Maybe it happened sooner, with us. Hugh is the son of my father’s best friend; he’s known me since I was at school. Though he was older than me, we always got on, and as his father tried to look after mine, Hugh looked after me, and helped me to look after Kate. Our passion, when it eventually came, was muted. It was already accompanied by a history. Sometimes I think it’s as if we missed out a stage, as if we went from being friends straight to being companions.
I hear Hugh come back home. He goes into the living room. I stand up. I have to go downstairs, to talk to him, to sort things out. If I don’t he’ll sleep on the couch in his office and I’ll spend another night lying in bed, alone, trying to sleep while my brain fizzes with images, with thoughts that won’t subside. I’ll turn the events of the evening over and over, and always at the centre will be Kate. Walking down the alleyway, looking up to see a figure in the shadows in front of her, smiling a greeting but then, as she steps forward, he raises his hand and her smile turns to terror as she realizes that things have gone wrong, this time she’s made a mistake. The man she’s come to meet isn’t who she thought he was.

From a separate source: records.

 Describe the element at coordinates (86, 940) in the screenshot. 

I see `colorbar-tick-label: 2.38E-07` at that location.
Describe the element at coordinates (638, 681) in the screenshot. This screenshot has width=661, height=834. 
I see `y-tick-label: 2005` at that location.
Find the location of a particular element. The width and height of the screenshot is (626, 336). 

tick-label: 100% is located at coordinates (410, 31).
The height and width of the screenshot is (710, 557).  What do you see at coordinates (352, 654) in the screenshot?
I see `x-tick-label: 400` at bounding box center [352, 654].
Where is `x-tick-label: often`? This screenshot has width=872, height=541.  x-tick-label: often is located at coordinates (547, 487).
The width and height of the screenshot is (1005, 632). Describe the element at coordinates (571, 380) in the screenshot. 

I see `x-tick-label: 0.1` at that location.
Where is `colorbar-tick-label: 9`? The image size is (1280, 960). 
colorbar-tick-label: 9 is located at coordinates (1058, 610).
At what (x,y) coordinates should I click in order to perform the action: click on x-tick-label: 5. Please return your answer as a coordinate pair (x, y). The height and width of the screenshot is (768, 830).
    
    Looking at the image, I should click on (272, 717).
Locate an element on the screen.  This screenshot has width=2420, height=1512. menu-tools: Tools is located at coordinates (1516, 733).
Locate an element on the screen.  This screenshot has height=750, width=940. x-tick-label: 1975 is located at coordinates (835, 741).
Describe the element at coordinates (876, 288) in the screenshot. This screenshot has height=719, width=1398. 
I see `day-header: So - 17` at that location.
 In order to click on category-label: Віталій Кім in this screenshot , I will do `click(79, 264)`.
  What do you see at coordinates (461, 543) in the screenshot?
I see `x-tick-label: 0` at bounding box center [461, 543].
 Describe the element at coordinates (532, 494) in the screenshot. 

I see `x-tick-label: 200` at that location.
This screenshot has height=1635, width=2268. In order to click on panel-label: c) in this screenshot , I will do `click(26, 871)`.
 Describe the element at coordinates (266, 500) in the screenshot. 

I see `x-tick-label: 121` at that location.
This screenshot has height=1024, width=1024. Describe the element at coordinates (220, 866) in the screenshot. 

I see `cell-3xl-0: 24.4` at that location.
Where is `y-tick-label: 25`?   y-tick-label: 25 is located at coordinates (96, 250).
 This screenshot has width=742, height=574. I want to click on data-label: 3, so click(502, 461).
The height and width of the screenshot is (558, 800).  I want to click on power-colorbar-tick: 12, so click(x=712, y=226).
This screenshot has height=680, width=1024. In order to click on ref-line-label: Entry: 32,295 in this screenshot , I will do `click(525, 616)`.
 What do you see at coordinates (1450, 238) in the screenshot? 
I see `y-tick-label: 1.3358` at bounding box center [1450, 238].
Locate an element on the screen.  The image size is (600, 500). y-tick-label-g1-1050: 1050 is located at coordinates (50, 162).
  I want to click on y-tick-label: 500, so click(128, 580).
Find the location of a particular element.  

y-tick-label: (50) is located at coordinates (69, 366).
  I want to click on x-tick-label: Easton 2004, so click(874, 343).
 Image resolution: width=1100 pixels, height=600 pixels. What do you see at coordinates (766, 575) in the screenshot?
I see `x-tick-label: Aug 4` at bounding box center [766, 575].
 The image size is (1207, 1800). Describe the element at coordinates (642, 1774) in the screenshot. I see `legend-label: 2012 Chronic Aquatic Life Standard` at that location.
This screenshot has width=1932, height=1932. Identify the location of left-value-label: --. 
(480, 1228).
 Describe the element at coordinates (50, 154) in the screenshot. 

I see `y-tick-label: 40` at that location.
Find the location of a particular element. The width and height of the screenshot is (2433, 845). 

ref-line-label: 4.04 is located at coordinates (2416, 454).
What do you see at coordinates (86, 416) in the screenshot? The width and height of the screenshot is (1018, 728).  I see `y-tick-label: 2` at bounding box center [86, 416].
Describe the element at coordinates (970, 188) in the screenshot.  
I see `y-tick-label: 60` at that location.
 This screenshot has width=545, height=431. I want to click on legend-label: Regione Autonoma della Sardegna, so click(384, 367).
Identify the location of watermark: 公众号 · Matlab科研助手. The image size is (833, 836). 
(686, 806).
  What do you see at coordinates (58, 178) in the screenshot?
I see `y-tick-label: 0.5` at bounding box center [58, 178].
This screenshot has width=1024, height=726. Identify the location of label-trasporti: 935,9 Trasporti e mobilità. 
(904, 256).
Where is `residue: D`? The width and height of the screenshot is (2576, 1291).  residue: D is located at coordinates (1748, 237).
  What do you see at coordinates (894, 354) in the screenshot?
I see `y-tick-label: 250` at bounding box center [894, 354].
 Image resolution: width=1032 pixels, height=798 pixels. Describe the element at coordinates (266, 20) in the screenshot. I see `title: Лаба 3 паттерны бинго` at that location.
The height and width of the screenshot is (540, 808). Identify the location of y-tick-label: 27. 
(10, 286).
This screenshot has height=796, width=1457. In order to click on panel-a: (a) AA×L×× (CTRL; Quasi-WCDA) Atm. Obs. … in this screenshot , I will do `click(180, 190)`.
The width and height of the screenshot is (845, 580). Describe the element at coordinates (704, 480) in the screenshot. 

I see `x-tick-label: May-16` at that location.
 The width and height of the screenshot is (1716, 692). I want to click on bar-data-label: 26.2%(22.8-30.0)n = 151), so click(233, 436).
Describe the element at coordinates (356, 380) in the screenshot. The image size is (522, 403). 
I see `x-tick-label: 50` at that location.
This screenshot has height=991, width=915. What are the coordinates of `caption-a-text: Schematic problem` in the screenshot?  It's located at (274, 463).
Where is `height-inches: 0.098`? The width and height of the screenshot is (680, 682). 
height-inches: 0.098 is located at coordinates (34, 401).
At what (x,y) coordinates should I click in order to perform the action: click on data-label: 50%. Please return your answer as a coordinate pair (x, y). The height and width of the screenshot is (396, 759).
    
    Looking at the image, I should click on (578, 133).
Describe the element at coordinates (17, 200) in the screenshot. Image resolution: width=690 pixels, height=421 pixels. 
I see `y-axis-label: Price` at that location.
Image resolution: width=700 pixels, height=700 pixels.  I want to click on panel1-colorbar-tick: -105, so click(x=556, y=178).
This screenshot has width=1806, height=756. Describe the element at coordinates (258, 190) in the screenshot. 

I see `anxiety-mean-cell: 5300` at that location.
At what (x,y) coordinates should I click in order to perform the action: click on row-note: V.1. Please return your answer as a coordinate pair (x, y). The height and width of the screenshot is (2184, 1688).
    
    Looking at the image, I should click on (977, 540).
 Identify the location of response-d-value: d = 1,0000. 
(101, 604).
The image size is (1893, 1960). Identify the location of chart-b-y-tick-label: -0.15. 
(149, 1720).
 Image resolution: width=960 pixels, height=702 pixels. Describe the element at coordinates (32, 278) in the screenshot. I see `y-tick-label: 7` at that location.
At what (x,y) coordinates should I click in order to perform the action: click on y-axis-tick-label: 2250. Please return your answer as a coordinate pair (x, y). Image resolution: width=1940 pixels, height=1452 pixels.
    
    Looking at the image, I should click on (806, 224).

I know that if I were to close my eyes I’d see it, as clearly as if it were happening in front of me. A fist in the face, a booted foot. Why didn’t I know, somehow? That psychic connection I always thought we had; why did it let us down, when it really mattered? Was it severed when we took Connor? I’d see her blood, spilled on to the concrete. I’d see her nose, broken. I’d hear her cry out. I’d wonder if she knew, if she sensed this was it. I’d wonder how much pain there was. I’d wonder if she thought about me, and if so whether it was with love. I’d wonder if, at the end, she forgave me.